I found the comment ifdef/else/endif syntax very approachable for our developers who didn't know XSL, but were familiar with how simple #ifdef's work.

Consolidating all changeable properties in external settings files also enabled tool support. The XmlPreprocess download includes a sample Excel spreadsheet tool that lets operation personnel edit the properties that change for all environments and in all config files in one single place without having to open a single config file or XSL file. It lists properties down the left, environments across the top. Press a key, and it generates environment specific settings files that get fed into the preprocessor on deployment. Scott Colestock has a screen shot of this tool in this post.

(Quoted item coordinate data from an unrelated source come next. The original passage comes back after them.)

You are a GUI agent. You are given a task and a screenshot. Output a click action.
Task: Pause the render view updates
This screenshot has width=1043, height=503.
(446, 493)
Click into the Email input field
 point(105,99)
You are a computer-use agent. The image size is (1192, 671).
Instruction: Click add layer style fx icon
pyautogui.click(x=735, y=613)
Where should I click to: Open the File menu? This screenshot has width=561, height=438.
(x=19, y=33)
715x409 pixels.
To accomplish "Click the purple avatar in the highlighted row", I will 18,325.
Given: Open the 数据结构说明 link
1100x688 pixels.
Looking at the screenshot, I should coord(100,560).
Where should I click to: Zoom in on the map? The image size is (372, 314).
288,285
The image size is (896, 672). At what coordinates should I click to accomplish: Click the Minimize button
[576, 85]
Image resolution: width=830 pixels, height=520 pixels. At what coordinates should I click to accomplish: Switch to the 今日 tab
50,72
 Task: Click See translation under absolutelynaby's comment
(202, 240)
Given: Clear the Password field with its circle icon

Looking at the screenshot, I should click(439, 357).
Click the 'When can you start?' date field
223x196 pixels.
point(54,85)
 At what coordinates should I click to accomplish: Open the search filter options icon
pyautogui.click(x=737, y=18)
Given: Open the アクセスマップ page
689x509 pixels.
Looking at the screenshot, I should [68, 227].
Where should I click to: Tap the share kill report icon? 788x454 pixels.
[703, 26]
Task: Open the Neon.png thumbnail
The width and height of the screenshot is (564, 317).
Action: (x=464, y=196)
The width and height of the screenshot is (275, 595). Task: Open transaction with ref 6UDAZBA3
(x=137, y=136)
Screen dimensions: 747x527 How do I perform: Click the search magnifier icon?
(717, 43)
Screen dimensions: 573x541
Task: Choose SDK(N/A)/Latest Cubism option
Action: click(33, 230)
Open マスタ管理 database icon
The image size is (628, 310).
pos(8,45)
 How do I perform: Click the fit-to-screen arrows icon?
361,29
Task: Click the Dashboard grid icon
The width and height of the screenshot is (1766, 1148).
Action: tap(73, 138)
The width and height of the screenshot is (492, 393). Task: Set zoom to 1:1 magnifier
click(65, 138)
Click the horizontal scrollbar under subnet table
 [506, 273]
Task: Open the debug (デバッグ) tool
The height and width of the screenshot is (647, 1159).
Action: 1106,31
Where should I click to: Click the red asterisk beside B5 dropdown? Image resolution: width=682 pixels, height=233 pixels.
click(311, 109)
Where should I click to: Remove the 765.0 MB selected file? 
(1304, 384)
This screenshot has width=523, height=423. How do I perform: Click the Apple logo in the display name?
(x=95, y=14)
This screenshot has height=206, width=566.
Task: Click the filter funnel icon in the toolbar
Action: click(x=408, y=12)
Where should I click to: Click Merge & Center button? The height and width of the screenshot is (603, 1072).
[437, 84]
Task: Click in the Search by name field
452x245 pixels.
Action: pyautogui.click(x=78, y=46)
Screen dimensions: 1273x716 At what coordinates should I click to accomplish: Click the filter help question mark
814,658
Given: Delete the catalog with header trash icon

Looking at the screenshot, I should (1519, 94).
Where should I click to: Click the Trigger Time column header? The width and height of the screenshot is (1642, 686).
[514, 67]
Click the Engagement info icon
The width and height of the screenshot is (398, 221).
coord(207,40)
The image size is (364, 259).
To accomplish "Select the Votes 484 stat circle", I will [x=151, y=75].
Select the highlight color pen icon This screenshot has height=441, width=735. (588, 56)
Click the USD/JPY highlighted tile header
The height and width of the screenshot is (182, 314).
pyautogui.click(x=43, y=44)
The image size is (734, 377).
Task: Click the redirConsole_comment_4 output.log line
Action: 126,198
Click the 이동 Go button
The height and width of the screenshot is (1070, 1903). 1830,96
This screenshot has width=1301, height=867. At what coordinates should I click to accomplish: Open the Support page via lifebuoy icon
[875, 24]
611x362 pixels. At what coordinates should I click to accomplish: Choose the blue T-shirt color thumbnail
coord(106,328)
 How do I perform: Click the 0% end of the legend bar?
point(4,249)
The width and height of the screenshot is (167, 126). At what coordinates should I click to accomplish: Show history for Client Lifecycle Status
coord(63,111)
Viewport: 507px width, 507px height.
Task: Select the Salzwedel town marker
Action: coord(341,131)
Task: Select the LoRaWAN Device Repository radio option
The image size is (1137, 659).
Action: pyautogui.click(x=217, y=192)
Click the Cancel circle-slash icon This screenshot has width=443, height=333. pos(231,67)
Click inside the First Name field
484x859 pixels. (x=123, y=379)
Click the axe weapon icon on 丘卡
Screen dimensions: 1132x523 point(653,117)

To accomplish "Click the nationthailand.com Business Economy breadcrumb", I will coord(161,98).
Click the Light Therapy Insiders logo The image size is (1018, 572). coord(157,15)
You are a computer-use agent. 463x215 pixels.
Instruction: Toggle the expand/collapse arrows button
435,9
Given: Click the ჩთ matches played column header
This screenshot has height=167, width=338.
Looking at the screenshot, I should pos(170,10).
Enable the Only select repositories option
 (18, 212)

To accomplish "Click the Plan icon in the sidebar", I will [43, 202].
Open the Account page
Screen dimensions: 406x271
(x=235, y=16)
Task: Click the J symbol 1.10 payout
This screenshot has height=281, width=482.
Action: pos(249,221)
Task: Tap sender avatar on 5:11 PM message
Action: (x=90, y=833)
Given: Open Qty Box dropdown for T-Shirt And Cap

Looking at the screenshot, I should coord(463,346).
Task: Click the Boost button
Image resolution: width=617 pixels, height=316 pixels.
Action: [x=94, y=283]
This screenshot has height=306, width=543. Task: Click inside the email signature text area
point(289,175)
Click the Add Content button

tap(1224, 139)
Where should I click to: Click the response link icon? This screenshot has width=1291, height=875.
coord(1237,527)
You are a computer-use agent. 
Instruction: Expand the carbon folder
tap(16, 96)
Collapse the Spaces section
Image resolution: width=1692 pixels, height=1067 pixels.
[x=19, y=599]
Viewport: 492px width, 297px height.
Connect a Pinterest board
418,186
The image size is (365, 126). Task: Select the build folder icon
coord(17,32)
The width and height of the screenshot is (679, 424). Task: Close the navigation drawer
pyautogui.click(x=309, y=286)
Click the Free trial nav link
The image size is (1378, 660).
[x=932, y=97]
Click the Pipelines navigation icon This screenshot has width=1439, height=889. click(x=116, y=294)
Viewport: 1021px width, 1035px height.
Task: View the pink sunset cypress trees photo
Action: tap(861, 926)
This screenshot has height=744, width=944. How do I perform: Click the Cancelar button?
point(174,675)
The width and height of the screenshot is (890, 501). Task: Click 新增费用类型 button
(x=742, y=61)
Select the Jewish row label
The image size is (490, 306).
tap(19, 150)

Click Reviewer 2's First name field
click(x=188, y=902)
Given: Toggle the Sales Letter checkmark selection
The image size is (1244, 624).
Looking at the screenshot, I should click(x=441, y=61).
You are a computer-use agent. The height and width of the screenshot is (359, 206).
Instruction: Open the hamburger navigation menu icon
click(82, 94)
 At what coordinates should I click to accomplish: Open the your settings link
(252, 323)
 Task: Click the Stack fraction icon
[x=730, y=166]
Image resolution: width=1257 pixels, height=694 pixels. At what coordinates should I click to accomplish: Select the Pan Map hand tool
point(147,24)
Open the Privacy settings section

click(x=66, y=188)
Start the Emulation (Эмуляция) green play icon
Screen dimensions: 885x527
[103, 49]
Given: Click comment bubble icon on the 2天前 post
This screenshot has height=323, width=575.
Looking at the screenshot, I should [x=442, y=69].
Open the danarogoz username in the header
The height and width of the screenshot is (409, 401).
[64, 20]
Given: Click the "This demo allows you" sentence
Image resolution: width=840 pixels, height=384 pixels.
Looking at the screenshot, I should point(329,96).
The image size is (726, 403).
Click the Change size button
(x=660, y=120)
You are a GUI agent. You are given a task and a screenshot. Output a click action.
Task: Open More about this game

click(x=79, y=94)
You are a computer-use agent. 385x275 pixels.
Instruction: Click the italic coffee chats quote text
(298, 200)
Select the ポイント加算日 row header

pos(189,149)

Anyway, I felt my first post, and the project documentation don't explain this very well, hopefully it makes a little more sense now why I chose such a "hack"y looking syntax.

Comments

Scott Hanselman said:

I have to agree with you. I love the solution. Hacks are in the eye of the beholder. This is an elegant hack. I prefer it over what I do, which is XmlPeek and XmlPoke with NAnt tasks. This is much more clean, self-contained and I might even go so far as to say "service-oriented." The XmlPreProcess program takes my document and creates a new one and passes it on it's way.

Kudos to you for the idea.
# December 16, 2004 3:26 AM

Charles Chen said:

Also, one of the nice things about using an XSL transform is that you can use C# code in your stylesheet (or in an external assembly) for custom extensions which allow for you to make use of a much more robust feature set/language.